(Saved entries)

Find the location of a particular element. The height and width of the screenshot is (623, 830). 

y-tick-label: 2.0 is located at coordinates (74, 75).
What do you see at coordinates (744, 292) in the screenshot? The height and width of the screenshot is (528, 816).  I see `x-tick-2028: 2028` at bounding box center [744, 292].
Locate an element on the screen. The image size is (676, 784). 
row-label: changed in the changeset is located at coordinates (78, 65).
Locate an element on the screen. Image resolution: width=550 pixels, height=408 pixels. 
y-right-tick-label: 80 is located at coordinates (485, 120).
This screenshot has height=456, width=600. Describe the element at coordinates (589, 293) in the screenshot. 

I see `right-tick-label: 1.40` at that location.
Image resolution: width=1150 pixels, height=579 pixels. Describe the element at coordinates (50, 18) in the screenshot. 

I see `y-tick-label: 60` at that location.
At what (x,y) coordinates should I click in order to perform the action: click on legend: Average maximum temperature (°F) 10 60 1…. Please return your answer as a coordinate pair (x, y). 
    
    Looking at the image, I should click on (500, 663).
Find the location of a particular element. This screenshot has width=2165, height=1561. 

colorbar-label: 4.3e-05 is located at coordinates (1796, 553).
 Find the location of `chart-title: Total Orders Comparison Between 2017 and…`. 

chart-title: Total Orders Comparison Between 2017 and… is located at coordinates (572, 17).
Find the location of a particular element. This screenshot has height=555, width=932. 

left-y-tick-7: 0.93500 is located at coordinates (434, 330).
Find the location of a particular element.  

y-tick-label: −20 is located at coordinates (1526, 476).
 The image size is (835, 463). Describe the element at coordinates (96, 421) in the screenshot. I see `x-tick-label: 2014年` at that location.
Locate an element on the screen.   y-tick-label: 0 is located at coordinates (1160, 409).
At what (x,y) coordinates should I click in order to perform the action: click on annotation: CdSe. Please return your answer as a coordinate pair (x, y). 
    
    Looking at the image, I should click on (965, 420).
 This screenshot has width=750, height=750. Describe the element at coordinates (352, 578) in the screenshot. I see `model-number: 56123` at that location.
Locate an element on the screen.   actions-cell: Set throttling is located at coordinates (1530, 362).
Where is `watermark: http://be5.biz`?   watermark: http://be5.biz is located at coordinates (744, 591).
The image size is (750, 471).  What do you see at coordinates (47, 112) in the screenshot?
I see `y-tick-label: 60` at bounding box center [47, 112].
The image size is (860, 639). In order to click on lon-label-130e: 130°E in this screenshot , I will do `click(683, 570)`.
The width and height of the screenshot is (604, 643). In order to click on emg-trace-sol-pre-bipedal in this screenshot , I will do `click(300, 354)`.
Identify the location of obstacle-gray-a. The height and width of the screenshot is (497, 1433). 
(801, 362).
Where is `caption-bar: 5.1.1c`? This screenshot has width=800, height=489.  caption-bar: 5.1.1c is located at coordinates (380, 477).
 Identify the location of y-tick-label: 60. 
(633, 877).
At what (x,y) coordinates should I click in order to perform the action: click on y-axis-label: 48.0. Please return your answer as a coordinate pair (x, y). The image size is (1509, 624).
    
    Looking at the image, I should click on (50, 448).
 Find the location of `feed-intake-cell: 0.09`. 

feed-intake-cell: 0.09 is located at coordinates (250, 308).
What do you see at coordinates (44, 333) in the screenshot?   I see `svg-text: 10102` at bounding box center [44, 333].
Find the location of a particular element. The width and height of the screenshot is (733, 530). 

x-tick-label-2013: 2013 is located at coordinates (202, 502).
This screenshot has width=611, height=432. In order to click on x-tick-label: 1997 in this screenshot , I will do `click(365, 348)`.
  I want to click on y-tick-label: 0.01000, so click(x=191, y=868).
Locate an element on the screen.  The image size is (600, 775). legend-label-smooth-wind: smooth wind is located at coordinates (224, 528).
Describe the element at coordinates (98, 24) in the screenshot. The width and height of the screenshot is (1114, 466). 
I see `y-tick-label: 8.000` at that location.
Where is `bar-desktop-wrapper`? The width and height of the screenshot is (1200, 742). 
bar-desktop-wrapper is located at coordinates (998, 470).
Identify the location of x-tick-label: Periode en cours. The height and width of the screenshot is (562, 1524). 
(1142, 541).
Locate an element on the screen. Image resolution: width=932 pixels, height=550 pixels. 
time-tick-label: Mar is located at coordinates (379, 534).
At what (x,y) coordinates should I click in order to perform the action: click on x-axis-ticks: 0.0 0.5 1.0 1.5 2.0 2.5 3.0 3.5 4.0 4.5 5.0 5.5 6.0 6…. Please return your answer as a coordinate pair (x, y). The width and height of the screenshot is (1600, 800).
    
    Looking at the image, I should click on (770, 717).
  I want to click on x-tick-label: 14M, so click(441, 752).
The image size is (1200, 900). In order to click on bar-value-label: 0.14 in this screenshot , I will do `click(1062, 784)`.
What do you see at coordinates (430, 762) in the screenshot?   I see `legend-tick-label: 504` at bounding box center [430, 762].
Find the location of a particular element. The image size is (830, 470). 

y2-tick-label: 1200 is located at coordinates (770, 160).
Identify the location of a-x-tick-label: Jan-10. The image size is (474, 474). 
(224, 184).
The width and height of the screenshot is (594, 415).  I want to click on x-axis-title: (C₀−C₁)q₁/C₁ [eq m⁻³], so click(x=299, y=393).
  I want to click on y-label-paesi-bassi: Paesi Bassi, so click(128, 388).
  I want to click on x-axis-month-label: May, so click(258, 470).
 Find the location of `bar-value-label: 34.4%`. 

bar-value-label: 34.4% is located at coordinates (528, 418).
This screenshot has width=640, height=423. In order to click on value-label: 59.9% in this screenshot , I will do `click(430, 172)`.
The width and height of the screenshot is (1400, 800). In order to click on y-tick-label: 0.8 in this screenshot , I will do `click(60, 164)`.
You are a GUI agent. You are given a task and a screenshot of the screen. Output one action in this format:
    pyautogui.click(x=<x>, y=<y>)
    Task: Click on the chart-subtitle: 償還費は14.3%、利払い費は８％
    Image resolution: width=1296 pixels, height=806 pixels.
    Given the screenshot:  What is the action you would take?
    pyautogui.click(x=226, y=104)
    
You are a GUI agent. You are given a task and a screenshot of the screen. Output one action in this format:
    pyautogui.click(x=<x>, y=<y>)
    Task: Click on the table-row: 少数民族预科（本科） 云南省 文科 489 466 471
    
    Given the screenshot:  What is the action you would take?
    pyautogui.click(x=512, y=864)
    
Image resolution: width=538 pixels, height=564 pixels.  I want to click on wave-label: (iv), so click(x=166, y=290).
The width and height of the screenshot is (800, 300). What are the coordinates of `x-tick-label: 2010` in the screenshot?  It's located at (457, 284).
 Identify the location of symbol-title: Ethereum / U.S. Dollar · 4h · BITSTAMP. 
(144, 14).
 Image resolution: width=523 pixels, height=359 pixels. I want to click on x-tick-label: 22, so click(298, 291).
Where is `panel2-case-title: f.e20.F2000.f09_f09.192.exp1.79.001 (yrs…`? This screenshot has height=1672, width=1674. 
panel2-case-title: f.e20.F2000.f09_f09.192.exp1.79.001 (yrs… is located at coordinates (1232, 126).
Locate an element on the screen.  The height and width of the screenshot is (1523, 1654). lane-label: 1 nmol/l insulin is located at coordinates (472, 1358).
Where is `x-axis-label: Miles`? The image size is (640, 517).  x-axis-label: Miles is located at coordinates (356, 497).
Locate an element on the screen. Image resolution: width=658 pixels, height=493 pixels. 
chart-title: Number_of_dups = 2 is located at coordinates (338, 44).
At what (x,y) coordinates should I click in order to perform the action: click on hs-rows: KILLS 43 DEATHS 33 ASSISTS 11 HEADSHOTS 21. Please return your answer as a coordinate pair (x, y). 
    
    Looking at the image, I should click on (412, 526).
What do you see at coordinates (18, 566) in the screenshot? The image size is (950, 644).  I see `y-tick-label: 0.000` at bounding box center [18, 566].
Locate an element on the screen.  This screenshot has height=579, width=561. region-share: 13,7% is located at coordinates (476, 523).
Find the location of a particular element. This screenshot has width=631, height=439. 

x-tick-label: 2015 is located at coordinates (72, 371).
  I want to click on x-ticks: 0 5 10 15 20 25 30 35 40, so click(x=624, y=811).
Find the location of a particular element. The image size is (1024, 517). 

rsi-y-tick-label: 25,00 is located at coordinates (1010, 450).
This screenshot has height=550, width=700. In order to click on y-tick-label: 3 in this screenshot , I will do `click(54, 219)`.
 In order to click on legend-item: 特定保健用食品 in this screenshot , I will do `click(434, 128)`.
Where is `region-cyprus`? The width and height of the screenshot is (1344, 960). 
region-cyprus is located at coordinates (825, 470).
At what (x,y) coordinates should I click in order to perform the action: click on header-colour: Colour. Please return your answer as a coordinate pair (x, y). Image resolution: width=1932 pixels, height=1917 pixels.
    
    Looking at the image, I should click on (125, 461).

**TASK REQUIREMENTS:** Copy out, word for word, the part of the material that opens with its first line and closes with the line containing "colorbar-label: 4.3e-05 is", including both of those lines.

**PROBLEM SOLUTION:**
Find the location of a particular element. The height and width of the screenshot is (623, 830). 

y-tick-label: 2.0 is located at coordinates (74, 75).
What do you see at coordinates (744, 292) in the screenshot? The height and width of the screenshot is (528, 816).  I see `x-tick-2028: 2028` at bounding box center [744, 292].
Locate an element on the screen. The image size is (676, 784). 
row-label: changed in the changeset is located at coordinates (78, 65).
Locate an element on the screen. Image resolution: width=550 pixels, height=408 pixels. 
y-right-tick-label: 80 is located at coordinates (485, 120).
This screenshot has height=456, width=600. Describe the element at coordinates (589, 293) in the screenshot. 

I see `right-tick-label: 1.40` at that location.
Image resolution: width=1150 pixels, height=579 pixels. Describe the element at coordinates (50, 18) in the screenshot. 

I see `y-tick-label: 60` at that location.
At what (x,y) coordinates should I click in order to perform the action: click on legend: Average maximum temperature (°F) 10 60 1…. Please return your answer as a coordinate pair (x, y). 
    
    Looking at the image, I should click on (500, 663).
Find the location of a particular element. This screenshot has width=2165, height=1561. 

colorbar-label: 4.3e-05 is located at coordinates (1796, 553).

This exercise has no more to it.